41.一种确定治疗方案是否对治疗患有VaSIRS的受试者有效的方法，所述方法包括以下、由以下组成或基本上由以下组成：(a)将生物标志物值与有效治疗方案关联，所述生物标志物值针对如在权利要求1至24中任一项中定义的至少一种(例如，1种、2种、3种、4种、5种、6种、7种、8种、9种、10种或更多种)对应的VaSIRS生物标志物测量或导出；(b)确定在用所述治疗方案治疗之后从所述受试者采集的样品中针对所述至少一种对应的VaSIRS生物标志物测量或导出的生物标志物值；(c)使用所述生物标志物值确定指示物，其中所述指示物被用于评价所述受试者具有VaSIRS的存在、不存在或程度的可能性，(d)使用所述指示物评价所述受试者具有VaSIRS的存在、不存在或程度的可能性，以从而确定所述治疗方案是否对治疗所述受试者中的VaSIRS有效。

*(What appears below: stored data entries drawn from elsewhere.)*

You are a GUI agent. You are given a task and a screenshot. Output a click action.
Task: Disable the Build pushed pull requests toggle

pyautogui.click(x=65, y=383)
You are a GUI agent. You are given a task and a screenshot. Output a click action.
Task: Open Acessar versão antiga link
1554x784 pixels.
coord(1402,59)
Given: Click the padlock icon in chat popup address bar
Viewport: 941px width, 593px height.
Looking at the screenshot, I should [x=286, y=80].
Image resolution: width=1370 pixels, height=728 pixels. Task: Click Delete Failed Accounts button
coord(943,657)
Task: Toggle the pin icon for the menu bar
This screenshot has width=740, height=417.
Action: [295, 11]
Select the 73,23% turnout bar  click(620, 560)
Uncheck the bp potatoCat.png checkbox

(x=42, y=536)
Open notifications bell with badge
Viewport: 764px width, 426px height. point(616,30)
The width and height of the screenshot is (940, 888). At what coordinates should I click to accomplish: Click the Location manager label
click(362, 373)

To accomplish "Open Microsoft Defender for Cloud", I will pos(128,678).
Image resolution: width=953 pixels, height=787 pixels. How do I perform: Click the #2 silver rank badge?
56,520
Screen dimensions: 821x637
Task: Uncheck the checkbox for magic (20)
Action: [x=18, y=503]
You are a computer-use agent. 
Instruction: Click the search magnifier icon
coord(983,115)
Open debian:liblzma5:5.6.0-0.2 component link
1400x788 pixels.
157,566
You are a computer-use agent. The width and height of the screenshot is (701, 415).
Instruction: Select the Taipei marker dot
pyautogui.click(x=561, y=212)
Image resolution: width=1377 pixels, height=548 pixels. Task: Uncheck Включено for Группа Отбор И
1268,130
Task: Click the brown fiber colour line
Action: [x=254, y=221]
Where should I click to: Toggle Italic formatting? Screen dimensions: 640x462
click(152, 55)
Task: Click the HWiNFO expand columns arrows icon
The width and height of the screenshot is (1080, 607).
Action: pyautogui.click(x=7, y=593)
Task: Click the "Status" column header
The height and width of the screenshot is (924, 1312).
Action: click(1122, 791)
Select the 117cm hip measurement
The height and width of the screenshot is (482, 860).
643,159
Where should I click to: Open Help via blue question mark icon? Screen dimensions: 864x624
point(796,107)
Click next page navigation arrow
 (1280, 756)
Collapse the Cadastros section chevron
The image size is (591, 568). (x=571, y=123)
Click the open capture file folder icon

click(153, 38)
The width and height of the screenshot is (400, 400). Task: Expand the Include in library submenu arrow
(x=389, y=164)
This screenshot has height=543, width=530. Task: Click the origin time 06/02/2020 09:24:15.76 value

42.一种将生物标志物值与对治疗方案的正响应或负响应关联的方法，所述生物标志物值针对如在权利要求1至24中任一项中定义的至少一种(例如，1种、2种、3种、4种、5种、6种、7种、8种、9种、10种或更多种)对应的VaSIRS生物标志物测量或导出，所述方法包括以下，由以下组成或基本上由以下组成：(a)确定针对开始所述治疗方案之后从患有VaSIRS的受试者采集的样品中的至少一种对应的VaSIRS生物标志物的生物标志物值，其中所述生物标志物值至少部分地指示所述样品中所述VaSIRS生物标志物的水平；以及(c)将所述样品的VaSIRS生物标志物值与对所述治疗方案的正响应或负响应关联。

43.一种确定患有VaSIRS的受试者对治疗方案正响应或负响应的方法，所述方法包括以下、由以下组成或基本上由以下组成：(a)将参考生物标志物值与对所述治疗方案的正响应或负响应关联，所述参考生物标志物值针对如权利要求1至24中任一项中定义的至少一种(例如，1种、2种、3种、4种、5种、6种、7种、8种、9种、10种或更多种)对应的VaSIRS生物标志物测量或导出；以及(b)确定针对从患有VaSIRS的受试者采集的样品中的至少一种对应的VaSIRS生物标志物的生物标志物值，其中所述生物标志物值指示所述受试者是否响应所述治疗方案。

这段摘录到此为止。